Purified human monocytes were thawed and cultured in complete RPMI at a density of 2 × 106 cells per well of a 6-well plate containing 50 ng/mL macrophage colony-stimulating factor (M-CSF; Miltenyi Biotec) for 7 days. Differentiated macrophages (M0) were harvested with a cell scraper and washed with PBS. In 200 µL complete RPMI, 1 × 105 cells were seeded directly onto the intimal surface of the CFC or IFC human aortic tissue punch which had been frozen and rewarmed as described above. To ensure direct contact of the macrophages with the tissue the punch was held to the bottom of the 48-well plate with a small ring cut from a silicone tube (Ismatec/Cole-Parmer, Wertheim, Germany). After 2-day co-cultures at 37 °C, macrophages were harvested from the tissue surface with Accutase (Gibco/Thermo Fisher Scientific) and stained with the human specific antibodies CD163-FITC (1:20), CD80-PE (1:20), CD16-PerCPCy5.5 (1:200), CD206-APC (1:100), HLA-DR-PECy7 (1:400) (all BioLegend), CD14-APCCy7 (1:100) (BD Biosciences) and a viability marker in the V450 channel (1:1000) (LIVE/DEAD® Fixable Violet Dead Cell Stain Kit; Invitrogen/Thermo Fisher Scientific). FACS staining and measurement was performed as described above.

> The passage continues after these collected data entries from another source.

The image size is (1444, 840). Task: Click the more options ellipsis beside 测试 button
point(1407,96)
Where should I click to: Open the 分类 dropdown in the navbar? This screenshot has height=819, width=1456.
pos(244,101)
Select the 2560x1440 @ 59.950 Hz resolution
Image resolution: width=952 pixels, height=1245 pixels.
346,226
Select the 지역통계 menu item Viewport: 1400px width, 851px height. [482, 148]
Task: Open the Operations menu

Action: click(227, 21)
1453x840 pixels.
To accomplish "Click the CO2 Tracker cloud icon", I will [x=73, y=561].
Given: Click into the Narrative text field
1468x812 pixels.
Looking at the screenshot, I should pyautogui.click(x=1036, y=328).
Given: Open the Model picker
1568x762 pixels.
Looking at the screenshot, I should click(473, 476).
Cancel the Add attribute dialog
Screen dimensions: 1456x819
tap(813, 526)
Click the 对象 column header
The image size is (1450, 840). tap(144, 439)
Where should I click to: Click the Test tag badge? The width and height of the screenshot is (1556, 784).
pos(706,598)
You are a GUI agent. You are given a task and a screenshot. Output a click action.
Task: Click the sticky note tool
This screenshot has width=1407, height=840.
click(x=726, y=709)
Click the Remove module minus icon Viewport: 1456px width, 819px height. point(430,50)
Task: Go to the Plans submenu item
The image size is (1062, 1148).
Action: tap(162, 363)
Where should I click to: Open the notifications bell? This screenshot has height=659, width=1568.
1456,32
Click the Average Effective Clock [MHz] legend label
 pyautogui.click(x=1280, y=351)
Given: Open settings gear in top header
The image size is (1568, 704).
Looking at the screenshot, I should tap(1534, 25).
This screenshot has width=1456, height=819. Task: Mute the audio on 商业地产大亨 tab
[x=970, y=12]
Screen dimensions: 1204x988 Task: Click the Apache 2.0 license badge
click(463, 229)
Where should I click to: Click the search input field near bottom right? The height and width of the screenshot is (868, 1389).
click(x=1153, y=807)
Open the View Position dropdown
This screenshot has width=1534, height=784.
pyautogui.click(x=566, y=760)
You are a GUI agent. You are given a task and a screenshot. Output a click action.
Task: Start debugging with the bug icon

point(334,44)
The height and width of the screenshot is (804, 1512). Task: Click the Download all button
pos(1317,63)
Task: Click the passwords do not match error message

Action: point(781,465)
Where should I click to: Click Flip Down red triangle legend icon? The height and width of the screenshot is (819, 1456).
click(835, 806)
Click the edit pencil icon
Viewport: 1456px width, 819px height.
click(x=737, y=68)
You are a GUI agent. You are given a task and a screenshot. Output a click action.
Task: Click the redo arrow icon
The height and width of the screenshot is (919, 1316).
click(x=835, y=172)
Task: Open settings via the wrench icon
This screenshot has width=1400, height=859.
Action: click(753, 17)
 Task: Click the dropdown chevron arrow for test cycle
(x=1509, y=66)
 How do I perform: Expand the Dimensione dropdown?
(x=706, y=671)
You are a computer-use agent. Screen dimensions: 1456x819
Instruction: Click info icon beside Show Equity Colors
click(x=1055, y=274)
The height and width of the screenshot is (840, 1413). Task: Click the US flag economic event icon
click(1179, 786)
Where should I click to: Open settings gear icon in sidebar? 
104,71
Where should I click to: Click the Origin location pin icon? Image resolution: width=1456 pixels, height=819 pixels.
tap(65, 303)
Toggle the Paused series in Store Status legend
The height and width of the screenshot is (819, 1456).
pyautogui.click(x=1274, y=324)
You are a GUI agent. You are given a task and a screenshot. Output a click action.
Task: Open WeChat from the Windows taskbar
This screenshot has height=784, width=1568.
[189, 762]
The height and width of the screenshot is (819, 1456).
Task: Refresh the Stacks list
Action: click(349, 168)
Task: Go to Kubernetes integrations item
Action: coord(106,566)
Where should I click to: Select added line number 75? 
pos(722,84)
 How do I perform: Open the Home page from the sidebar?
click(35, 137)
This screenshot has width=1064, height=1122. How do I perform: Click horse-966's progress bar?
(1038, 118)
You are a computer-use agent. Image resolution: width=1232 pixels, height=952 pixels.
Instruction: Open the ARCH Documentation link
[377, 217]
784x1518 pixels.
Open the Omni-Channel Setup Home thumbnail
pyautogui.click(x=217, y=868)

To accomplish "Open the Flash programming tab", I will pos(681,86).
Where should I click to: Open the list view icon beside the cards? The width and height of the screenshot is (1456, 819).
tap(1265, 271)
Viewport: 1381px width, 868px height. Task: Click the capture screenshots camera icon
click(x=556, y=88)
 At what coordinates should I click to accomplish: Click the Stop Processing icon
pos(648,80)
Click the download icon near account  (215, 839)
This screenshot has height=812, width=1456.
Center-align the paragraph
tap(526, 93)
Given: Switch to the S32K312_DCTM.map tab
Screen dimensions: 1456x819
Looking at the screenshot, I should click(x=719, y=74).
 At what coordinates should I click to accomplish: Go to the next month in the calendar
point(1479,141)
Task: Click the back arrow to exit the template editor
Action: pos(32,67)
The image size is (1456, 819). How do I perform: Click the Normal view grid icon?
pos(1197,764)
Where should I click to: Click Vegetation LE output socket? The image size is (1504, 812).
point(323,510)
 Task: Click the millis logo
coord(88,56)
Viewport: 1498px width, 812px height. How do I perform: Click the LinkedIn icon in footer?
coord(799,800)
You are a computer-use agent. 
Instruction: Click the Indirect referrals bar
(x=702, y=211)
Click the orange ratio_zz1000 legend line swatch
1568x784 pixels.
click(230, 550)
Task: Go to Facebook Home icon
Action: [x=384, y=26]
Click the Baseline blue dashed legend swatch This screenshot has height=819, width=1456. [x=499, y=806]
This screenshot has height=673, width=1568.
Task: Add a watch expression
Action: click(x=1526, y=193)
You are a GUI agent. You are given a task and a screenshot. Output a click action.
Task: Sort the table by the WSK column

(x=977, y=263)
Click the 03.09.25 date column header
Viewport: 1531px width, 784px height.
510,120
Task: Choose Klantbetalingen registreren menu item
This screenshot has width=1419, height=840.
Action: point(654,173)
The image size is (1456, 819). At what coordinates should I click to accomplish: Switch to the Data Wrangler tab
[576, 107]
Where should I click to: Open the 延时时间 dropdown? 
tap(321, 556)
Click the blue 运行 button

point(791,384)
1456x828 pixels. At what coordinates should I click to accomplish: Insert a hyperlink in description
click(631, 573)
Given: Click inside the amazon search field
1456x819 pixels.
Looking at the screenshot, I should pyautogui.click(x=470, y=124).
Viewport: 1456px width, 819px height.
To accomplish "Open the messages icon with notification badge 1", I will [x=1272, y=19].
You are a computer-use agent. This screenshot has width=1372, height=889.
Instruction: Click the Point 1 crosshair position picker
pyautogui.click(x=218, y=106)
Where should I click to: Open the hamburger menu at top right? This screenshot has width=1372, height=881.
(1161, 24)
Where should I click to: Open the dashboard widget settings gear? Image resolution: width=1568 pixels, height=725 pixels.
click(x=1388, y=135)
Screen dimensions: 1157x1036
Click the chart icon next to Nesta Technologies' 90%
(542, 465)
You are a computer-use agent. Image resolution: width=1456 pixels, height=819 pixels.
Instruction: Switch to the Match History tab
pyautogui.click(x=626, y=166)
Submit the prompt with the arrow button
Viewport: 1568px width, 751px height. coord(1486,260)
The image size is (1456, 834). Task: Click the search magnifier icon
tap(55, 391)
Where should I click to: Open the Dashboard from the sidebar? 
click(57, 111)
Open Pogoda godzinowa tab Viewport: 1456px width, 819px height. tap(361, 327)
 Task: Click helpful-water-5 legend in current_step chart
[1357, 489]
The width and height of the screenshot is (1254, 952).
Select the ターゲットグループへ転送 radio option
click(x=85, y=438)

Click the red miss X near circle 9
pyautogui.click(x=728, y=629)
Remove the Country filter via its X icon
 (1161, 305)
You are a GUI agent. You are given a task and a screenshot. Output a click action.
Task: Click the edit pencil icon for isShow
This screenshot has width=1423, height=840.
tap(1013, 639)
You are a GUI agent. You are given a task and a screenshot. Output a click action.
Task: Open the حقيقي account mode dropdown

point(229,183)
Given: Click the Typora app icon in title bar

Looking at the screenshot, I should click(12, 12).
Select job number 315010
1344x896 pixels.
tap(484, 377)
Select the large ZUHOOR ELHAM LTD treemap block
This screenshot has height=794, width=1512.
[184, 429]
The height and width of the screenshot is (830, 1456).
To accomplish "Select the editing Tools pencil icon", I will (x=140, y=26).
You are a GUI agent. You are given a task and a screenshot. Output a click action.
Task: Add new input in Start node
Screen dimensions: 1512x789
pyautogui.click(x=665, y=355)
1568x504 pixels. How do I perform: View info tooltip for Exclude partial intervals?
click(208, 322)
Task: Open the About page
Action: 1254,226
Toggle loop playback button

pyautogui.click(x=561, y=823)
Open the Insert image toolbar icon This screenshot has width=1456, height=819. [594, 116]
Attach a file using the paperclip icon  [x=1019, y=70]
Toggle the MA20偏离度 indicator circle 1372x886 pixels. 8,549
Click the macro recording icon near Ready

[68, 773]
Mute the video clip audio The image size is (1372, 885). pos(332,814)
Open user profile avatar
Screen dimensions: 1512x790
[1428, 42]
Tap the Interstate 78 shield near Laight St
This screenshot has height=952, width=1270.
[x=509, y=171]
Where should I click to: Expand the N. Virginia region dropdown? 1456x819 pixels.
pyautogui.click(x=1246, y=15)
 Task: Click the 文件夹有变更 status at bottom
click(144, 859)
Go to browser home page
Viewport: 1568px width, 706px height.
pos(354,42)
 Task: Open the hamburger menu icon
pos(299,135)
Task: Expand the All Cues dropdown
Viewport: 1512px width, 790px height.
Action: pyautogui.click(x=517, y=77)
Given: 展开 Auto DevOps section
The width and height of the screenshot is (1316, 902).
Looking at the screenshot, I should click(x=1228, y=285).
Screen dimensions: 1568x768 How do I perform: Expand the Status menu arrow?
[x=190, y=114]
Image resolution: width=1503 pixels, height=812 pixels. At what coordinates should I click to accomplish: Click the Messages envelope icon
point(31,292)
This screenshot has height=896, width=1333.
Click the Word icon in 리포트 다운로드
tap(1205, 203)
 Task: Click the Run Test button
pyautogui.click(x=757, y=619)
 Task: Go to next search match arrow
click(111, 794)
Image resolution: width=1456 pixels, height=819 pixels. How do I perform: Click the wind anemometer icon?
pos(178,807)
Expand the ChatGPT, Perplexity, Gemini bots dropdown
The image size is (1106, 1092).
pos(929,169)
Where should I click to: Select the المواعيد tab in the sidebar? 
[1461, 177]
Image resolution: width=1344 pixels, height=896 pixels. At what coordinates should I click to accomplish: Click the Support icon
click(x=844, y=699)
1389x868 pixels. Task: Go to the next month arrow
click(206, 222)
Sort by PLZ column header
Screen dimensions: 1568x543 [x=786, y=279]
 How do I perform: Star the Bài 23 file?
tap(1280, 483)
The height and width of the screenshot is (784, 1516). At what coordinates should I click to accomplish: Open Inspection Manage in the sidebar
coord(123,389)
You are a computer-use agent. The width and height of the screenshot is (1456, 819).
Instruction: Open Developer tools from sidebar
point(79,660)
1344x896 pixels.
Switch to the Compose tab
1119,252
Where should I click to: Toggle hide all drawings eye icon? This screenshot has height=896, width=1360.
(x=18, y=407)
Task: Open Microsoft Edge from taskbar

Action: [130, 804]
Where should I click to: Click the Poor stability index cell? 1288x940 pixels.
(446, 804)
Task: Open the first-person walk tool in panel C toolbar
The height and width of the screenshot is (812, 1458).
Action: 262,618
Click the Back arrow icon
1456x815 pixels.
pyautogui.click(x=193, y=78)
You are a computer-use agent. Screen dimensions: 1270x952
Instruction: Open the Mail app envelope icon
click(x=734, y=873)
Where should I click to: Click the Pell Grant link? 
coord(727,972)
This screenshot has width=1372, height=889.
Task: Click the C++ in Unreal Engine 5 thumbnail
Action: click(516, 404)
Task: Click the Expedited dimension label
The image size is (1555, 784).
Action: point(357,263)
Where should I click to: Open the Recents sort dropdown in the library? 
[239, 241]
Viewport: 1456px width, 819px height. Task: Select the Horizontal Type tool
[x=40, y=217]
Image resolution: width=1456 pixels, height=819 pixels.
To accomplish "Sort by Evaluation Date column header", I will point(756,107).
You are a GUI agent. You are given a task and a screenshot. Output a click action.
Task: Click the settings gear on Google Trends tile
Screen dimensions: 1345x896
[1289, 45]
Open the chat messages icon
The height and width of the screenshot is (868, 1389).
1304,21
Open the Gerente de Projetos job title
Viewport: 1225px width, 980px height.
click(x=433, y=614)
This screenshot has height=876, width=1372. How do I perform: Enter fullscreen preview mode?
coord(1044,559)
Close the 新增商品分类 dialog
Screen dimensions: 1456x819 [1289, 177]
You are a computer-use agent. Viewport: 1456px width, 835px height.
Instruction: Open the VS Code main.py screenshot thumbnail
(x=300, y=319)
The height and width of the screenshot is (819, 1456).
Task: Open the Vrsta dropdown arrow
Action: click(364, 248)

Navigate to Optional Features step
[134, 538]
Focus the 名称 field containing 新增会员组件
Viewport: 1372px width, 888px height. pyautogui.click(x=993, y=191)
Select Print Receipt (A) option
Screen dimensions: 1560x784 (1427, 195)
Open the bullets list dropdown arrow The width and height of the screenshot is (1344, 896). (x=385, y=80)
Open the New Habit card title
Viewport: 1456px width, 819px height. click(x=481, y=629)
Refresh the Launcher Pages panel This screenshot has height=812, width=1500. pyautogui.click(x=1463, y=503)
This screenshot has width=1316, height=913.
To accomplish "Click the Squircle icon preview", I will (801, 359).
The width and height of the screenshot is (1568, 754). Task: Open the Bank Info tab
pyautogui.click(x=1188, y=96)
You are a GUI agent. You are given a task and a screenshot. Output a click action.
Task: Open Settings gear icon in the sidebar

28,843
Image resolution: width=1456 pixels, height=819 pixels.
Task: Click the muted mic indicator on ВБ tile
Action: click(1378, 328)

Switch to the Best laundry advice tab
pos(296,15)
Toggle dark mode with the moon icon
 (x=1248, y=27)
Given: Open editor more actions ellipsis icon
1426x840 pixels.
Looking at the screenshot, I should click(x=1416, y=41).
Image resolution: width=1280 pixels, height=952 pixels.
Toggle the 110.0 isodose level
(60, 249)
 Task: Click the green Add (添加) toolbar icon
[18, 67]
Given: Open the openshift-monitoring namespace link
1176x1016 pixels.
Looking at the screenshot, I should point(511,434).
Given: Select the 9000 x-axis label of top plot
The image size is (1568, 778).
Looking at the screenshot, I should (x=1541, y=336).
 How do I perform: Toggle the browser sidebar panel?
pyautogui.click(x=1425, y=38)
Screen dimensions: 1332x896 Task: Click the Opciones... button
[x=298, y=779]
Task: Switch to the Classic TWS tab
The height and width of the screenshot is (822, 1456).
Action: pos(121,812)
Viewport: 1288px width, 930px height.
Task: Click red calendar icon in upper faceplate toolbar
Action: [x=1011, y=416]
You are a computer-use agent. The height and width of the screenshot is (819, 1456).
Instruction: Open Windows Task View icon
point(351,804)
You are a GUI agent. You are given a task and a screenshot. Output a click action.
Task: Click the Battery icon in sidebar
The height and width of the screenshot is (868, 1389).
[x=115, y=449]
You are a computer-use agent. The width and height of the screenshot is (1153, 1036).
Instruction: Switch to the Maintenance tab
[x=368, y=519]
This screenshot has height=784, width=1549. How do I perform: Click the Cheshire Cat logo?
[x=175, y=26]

Scanning electron microscopy (SEM)

Macrophages were cultured for 2 days on aortic tissue. Without harvesting the macrophages, tissue punches were washed with PBS and fixed with 2.5% grade I glutaraldehyde (Sigma-Aldrich) for 10 min. A series of ethanol (Carl Roth, Karlsruhe, Germany) concentrations in distilled water were applied to dehydrate the tissue. Accordingly, tissue punches were successively incubated for 5 min each in 30%, 50%, 70%, 80%, 90%, 95% ethanol, and twice in 100% ethanol. Finally, drying of the sample was performed using 3 incubations for 10 min with hexamethyldisilazane (HMDS; Sigma-Aldrich). Tissue samples were sputter coated with gold for 30 s (JFC-1200 Fine Coater; JOEL, Freising, Germany). Pictures were taken with the JCM 6000 benchtop SEM (JOEL) in high vacuum mode at 10 kV.

Statistical methods

Results are depicted as the mean + standard error of the mean (SEM). Statistical differences between two groups were analyzed using the non-parametric Mann-Whitney test. For more than two groups, the Kruskal-Wallis non-parametric one-way analysis of variance (ANOVA) was used with Dunn’s post test. Differences between groups were considered significant with *p < 0.05, **p < 0.01, and ***p < 0.001. Statistical analysis was performed using GraphPad Prism version 6.0 software (GraphPad Software, San Diego, CA, USA).

Data Availability

The datasets generated and/or analyzed during the current study are available from the corresponding author on reasonable request. MSch and MS have access to all the data.